Le rideau est tombé sur le volet judiciaire de la Coupe d’Afrique des Nations 2025. Un mois après le sacre des Lions de l’Atlas face au Sénégal, l’ambiance n’est plus à la fête dans les prétoires marocains. Ce jeudi soir, la justice a rendu son verdict concernant les dix-huit supporters interpellés lors des incidents du 18 janvier dernier. Les condamnations, allant de trois mois à un an de prison ferme, sonnent comme une volonté de fermeté de la part de Rabat. En assortissant ces peines de privation de liberté à des amendes financières, les autorités chérifiennes envoient un message clair : l’organisation réussie de la compétition ne saurait occulter les dérapages sécuritaires constatés en marge des stades.
Le détail des sentences révèle une gradation de la sévérité, signe d’une individualisation des fautes par les magistrats. Neuf prévenus, jugés comme les principaux instigateurs des troubles, ont écopé de la peine maximale d’un an d’emprisonnement, tandis que les autres ont vu leurs condamnations s’échelonner selon la gravité des actes reprochés. Parmi les condamnés, le cas d’un ressortissant étranger, sanctionné pour un jet de projectile, illustre la politique de tolérance zéro appliquée durant le tournoi. Cette rigueur judiciaire vise non seulement à clore l’épisode de la CAN, mais aussi à dissuader toute résurgence du hooliganisme, un fléau que le royaume tente d’éradiquer dans sa stratégie de promotion du sport national.Cette décision intervient dans un contexte où le Maroc cherche à consolider son image de terre d’accueil irréprochable pour les grands événements mondiaux.

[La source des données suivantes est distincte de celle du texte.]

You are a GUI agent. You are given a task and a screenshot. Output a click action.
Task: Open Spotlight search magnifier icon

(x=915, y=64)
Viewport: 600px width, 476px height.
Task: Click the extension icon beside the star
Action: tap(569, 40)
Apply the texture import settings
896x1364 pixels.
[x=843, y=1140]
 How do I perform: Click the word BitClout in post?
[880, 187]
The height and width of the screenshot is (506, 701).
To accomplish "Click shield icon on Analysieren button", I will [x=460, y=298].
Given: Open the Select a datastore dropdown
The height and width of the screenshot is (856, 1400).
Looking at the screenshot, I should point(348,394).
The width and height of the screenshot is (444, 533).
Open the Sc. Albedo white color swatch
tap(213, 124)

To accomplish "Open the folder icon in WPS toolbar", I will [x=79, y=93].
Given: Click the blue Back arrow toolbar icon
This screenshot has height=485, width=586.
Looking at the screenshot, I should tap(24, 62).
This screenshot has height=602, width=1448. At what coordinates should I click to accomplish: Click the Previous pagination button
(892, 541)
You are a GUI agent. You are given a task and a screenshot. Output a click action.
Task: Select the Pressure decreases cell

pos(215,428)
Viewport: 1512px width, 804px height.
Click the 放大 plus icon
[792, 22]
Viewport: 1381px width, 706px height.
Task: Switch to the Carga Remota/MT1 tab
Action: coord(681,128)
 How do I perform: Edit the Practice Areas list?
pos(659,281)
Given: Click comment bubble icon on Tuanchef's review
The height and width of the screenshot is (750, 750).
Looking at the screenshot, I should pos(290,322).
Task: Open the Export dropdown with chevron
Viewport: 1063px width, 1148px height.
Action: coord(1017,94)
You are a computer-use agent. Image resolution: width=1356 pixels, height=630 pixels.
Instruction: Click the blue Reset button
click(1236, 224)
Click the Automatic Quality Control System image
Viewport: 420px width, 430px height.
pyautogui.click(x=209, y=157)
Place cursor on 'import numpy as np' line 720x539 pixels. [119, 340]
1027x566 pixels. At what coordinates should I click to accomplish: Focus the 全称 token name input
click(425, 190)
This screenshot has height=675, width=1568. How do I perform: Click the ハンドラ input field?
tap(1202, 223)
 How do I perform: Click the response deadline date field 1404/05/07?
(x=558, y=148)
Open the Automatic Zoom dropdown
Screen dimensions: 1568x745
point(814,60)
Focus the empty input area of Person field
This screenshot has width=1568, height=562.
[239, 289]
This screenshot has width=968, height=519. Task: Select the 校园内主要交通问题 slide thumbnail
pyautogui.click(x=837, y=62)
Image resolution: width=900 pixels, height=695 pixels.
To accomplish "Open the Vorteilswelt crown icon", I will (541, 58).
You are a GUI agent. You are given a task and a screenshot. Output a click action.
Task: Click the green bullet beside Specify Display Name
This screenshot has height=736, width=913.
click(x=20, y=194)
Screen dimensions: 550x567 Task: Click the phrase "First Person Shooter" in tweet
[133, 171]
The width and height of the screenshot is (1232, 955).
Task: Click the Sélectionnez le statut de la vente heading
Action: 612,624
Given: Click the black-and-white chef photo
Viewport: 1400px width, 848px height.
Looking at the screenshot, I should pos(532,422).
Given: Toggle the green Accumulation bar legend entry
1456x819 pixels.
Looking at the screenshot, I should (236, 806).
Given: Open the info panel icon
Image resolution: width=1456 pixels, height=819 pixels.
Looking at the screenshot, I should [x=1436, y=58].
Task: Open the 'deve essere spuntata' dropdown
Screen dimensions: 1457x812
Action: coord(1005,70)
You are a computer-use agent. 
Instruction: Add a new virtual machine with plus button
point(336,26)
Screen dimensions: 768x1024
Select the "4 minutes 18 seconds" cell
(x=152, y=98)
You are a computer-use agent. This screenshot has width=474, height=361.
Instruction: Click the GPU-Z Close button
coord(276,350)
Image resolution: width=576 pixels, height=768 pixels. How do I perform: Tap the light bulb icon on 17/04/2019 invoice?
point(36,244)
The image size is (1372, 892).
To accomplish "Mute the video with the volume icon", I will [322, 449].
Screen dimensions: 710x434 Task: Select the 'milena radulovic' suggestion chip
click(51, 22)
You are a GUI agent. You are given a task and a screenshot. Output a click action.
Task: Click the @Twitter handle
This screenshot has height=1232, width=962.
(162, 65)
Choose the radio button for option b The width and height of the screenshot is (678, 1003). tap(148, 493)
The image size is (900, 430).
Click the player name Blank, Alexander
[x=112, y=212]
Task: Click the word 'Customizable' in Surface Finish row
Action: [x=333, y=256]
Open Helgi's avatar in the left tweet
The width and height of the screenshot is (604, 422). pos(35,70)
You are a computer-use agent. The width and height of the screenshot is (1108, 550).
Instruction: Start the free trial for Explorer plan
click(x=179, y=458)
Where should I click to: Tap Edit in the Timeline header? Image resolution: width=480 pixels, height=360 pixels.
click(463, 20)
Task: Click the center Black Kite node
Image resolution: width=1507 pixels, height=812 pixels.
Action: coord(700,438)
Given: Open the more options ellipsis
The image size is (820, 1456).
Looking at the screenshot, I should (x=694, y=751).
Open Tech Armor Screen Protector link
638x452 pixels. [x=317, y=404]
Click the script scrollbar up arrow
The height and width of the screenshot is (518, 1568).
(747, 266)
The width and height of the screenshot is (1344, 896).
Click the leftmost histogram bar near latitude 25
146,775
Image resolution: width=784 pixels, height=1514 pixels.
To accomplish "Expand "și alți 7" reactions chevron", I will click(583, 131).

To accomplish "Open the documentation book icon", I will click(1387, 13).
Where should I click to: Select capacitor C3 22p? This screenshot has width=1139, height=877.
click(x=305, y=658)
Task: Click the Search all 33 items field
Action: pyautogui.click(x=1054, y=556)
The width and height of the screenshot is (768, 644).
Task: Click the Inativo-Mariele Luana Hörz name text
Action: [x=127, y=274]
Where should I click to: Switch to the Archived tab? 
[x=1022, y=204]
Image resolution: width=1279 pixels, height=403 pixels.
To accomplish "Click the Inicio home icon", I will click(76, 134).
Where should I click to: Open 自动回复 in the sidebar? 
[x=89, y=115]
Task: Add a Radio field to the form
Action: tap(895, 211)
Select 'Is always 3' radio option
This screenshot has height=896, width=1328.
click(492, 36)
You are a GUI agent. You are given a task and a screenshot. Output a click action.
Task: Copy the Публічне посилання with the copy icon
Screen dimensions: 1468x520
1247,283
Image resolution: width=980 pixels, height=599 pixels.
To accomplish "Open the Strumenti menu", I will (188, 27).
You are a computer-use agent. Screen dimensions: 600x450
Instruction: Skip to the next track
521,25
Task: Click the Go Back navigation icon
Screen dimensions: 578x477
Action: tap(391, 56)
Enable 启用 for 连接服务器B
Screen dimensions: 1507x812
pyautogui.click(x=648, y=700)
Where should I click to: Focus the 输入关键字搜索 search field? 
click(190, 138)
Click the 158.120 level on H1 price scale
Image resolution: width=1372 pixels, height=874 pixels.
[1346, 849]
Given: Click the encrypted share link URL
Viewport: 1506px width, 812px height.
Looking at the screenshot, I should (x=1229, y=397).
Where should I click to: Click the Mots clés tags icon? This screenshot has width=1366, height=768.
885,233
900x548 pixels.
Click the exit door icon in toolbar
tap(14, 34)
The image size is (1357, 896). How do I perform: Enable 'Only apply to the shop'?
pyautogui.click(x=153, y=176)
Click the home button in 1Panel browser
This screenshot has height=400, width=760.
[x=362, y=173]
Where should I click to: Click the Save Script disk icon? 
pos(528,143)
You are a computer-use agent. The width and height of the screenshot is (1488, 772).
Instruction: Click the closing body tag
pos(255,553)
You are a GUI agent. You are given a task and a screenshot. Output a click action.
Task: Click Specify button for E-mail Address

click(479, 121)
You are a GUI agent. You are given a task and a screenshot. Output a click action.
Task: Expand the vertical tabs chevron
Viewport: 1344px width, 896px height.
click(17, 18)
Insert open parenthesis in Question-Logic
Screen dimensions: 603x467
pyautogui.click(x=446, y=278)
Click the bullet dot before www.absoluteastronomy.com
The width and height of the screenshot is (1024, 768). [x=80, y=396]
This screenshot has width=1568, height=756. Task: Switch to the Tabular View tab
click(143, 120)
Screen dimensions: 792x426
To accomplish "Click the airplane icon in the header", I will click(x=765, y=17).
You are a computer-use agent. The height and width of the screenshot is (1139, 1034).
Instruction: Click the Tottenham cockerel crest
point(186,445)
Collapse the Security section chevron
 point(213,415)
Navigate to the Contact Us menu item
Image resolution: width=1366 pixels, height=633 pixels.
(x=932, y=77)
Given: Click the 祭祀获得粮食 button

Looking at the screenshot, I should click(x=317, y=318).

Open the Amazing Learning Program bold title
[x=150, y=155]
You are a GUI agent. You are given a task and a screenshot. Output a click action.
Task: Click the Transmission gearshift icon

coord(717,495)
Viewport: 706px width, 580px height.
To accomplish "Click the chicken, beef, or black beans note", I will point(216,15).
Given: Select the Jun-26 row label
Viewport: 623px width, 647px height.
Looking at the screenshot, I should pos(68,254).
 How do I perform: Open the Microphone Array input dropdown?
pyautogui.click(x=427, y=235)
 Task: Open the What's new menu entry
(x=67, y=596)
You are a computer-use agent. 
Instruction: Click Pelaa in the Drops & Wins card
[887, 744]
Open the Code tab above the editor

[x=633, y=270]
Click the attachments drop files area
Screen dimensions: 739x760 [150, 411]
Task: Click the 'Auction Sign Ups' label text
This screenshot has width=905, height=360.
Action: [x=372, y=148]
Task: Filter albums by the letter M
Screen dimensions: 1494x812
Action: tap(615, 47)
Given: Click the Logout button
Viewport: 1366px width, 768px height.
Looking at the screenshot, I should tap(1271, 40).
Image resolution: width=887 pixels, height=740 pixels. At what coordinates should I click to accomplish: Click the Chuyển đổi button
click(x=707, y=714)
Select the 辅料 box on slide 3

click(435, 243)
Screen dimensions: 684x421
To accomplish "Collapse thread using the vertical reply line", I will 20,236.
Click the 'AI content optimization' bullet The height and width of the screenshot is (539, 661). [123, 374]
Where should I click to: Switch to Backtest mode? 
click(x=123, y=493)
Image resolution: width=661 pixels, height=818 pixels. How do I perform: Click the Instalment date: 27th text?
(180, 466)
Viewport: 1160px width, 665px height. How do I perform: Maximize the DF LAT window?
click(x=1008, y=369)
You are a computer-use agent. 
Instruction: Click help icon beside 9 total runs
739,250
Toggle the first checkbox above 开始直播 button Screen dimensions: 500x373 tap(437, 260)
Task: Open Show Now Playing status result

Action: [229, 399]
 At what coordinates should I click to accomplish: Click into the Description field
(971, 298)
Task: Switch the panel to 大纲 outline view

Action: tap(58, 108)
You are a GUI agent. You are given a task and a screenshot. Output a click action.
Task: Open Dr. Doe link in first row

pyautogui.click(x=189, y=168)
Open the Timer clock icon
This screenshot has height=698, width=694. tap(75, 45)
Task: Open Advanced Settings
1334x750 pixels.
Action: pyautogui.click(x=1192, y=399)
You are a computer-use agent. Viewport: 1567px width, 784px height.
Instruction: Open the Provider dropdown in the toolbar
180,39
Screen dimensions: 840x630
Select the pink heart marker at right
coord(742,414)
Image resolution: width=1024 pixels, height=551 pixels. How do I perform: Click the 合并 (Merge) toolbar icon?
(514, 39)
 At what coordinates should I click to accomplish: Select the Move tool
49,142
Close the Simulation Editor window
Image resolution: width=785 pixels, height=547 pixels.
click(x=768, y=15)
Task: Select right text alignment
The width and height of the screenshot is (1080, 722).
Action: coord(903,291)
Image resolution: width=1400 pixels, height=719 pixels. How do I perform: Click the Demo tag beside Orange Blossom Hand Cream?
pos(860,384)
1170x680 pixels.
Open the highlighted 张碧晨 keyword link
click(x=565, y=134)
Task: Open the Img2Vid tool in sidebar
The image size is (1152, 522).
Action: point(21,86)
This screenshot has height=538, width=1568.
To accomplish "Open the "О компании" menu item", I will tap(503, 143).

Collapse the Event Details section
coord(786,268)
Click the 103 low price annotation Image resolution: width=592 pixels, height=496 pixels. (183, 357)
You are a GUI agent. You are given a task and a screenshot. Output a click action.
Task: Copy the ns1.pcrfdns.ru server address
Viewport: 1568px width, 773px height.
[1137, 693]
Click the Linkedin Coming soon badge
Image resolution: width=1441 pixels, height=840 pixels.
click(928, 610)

Si la finale a été un succès populaire, la gestion des débordements post-match restait un point d’ombre que l’exécutif se devait de traiter avec célérité. En confirmant ces sanctions, l’appareil judiciaire marocain appuie la doctrine sécuritaire du ministère de l’Intérieur, quitte à susciter des débats sur la proportionnalité des peines. Pour les observateurs, ce verdict marque la fin définitive d’une compétition qui, au-delà du terrain, aura testé la capacité du royaume à concilier ferveur populaire et maintien de l’ordre public.